First, I remembered that when you integrate cos(x), you get sin(x). So, the problem asking for $$\int_{0}^{a} \cos x d x$$ is really just asking us to find the value of sin(a) (because sin(0) is just 0, so it doesn't change anything!).

Next, the problem wanted us to find the 'a' that makes sin(a) the absolute biggest it can be. I know that the sine wave goes up and down, but its highest point is always 1. It can never go higher than 1!

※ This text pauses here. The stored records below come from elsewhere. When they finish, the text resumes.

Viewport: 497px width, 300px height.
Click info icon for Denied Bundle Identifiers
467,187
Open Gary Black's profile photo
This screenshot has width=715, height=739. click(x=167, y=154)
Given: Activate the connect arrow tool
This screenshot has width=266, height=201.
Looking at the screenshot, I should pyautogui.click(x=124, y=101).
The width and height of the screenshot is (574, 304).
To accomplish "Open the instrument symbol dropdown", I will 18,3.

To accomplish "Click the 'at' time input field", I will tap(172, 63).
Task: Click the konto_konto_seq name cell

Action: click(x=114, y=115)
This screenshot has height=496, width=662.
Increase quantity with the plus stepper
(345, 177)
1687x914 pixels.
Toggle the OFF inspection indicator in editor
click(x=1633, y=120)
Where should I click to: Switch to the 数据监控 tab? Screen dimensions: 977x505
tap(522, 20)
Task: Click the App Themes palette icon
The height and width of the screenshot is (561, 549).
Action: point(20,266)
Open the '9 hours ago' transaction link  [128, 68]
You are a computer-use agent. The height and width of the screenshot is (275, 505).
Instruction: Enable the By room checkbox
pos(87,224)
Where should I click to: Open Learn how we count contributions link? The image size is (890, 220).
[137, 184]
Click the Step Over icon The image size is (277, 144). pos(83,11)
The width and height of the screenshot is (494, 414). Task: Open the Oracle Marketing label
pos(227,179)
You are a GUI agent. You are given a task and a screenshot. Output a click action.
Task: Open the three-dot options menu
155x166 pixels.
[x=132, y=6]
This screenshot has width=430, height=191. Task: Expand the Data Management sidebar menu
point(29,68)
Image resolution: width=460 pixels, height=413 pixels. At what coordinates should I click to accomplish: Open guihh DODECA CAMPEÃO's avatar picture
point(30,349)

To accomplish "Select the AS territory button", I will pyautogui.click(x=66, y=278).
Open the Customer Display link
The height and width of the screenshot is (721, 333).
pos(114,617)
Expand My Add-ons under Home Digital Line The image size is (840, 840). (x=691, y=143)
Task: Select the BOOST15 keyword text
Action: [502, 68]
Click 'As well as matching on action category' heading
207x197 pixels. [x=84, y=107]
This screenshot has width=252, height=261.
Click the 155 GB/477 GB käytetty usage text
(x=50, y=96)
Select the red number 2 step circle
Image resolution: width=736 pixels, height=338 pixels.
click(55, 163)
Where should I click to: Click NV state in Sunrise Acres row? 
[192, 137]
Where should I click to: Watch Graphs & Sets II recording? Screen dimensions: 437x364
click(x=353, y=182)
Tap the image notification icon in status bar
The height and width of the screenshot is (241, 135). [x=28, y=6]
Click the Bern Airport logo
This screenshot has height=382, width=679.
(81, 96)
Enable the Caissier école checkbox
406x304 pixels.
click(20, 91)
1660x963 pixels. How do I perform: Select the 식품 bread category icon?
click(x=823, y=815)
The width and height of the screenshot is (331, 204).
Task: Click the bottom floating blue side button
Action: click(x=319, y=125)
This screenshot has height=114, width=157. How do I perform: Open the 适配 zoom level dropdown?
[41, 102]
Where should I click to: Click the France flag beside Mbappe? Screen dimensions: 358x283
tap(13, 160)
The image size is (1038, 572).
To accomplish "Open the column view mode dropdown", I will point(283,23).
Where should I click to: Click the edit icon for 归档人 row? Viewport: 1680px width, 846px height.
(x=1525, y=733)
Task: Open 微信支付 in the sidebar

Finally, I just had to figure out what angle 'a' makes sin(a) equal to 1, especially when 'a' is somewhere between 0 and 2π. I remembered from looking at the unit circle or the sine graph that sin(a) is 1 exactly when 'a' is $$\frac{\pi}{2}$$. That's the spot where it reaches its peak!

Alternative answer

Answer:
$$a = \frac{\pi}{2}$$ Explain
This is a question about <finding the maximum value of a function that comes from "summing up" or integrating another function>. The solving step is:

First, we need to figure out what that whole "integral" thing means! When we see $$\int_{0}^{a} \cos x d x$$, it's like asking: "If we start with the cosine function, and we 'undo' it, what do we get?" Well, if you 'undo' a cosine, you get a sine! So, $$\int \cos x d x = \sin x$$.

Next, we use the numbers on the integral, from 0 to 'a'. This means we plug 'a' into our sine function, and then subtract what we get when we plug in 0. So, we get $$\sin a - \sin 0$$.
Since $$\sin 0$$ is just 0, the whole thing simplifies to just $$\sin a$$.

Now, the problem is super easy! We just need to find the value of 'a' that makes $$\sin a$$ as big as possible!
I remember from drawing sine waves that the highest point a sine wave ever reaches is 1.
And when does $$\sin a$$ equal 1? That happens when 'a' is $$\frac{\pi}{2}$$ (which is like 90 degrees if you think about circles!).

The problem also tells us that 'a' has to be somewhere between 0 and $$2\pi$$. Since $$\frac{\pi}{2}$$ is definitely in that range, it's our answer! It makes the whole "sum" as big as it can be.